I've been very fortunate in my life so far that the longest time I've ever spent in hospital was in getting born. I usually only go and see doctors to tell them that I've moved house and can I sign on please. I've never broken any limbs, my brain is still in full working order, and I've never yet had a doctor tell me that my life is about to change for the worse. To the best of my knowledge there's nothing major wrong with me at all, which is just as well because I can't swallow tablets and capsules to save my life (even though that's exactly what many other people have to do). OK, so I lost a toenail once and I'm a bit on the short-sighted side, but that's nothing really. To be blunt, I've been bloody lucky. Fingers crossed.

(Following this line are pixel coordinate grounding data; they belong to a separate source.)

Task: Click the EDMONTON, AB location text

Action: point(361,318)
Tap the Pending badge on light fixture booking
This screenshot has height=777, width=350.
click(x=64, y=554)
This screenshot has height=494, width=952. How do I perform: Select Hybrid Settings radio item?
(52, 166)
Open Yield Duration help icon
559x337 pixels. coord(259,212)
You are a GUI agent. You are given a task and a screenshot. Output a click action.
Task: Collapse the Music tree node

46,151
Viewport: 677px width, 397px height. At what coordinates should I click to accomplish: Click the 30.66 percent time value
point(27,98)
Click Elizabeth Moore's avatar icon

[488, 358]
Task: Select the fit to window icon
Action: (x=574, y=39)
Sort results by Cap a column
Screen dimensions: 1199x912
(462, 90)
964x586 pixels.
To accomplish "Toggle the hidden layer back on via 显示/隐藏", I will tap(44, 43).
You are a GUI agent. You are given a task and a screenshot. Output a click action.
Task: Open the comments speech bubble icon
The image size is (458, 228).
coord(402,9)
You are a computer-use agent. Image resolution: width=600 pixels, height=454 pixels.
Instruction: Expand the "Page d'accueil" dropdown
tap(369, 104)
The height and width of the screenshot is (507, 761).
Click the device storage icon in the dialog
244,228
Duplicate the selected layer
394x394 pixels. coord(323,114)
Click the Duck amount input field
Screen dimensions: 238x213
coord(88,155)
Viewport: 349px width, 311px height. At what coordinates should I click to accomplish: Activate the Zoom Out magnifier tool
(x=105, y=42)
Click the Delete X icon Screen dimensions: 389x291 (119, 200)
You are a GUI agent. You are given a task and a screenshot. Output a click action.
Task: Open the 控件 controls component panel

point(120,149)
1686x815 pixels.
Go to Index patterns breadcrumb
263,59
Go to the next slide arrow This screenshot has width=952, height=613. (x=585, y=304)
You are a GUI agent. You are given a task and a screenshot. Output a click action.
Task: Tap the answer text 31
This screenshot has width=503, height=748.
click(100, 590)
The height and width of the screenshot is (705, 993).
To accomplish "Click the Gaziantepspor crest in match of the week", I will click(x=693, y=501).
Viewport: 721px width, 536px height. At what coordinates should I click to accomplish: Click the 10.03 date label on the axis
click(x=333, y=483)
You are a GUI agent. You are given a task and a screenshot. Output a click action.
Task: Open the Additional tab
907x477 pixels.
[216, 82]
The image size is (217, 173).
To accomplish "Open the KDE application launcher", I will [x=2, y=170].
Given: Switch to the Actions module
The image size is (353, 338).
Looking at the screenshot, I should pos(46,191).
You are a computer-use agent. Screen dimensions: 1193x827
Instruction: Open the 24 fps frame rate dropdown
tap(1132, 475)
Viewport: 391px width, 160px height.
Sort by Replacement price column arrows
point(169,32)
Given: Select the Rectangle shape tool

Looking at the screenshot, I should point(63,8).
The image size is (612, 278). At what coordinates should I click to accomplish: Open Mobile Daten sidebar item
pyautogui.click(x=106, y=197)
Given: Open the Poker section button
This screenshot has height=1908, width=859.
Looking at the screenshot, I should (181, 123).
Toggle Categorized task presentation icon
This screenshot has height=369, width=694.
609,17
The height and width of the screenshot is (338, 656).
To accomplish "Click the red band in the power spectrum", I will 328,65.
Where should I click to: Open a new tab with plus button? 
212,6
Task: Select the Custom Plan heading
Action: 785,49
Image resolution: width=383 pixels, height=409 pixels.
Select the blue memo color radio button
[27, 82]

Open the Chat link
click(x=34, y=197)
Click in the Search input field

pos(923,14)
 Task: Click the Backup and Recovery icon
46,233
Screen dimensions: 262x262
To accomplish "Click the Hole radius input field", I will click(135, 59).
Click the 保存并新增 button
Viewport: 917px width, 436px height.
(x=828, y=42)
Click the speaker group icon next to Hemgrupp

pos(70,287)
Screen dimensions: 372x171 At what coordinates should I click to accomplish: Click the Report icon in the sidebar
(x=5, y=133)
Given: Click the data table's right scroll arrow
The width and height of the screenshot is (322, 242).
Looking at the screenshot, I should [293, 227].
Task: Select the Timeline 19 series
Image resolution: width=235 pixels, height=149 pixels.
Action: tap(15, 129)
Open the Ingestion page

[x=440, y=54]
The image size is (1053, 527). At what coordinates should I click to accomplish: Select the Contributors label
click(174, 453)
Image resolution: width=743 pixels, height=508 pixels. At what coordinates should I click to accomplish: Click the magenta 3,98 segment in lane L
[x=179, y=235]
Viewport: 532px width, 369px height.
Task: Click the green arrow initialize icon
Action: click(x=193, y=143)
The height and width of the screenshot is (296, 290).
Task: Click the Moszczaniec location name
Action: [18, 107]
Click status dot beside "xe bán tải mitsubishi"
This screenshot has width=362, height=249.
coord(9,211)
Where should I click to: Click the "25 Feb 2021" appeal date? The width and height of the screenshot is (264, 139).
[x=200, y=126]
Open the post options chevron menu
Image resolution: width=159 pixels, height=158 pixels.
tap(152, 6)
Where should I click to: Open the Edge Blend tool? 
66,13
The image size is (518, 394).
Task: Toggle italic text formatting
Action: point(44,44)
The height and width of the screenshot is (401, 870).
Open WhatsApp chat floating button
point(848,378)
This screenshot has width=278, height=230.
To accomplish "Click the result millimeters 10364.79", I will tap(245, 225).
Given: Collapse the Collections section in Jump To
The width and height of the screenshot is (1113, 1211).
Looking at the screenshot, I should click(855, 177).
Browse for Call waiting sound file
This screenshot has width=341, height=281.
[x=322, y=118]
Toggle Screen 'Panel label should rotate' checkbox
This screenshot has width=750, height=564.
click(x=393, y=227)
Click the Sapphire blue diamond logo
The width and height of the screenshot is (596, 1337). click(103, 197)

Good health is something the fortunate amongst us too often take for granted. We don't notice that our left arm isn't throbbing, that our back doesn't ache, that our left ear can hear someone talking, that our right ear can't hear a ringing that isn't there, that we've just walked onto the tube platform without the aid of a wheelchair and a lift, that we can breathe without any assistance, that there isn't a lump where there shouldn't be one, that we can see a beautiful sunrise, that our appendix is still 100% present and correct, that we do still remember who we are, that there isn't medication in the bathroom cabinet we need to take every day, that our heart just pumped successfully the last million times or so, that we just woke up again in our own room and not a hospital bed, or that our hands can still grip, write and type as required.
So today I'm giving thanks that, to the best of my knowledge, my body is still in full working order. If you can't say the same, then I'm thinking of you. And I've crossed my fingers because, thankfully, they don't yet cross themselves.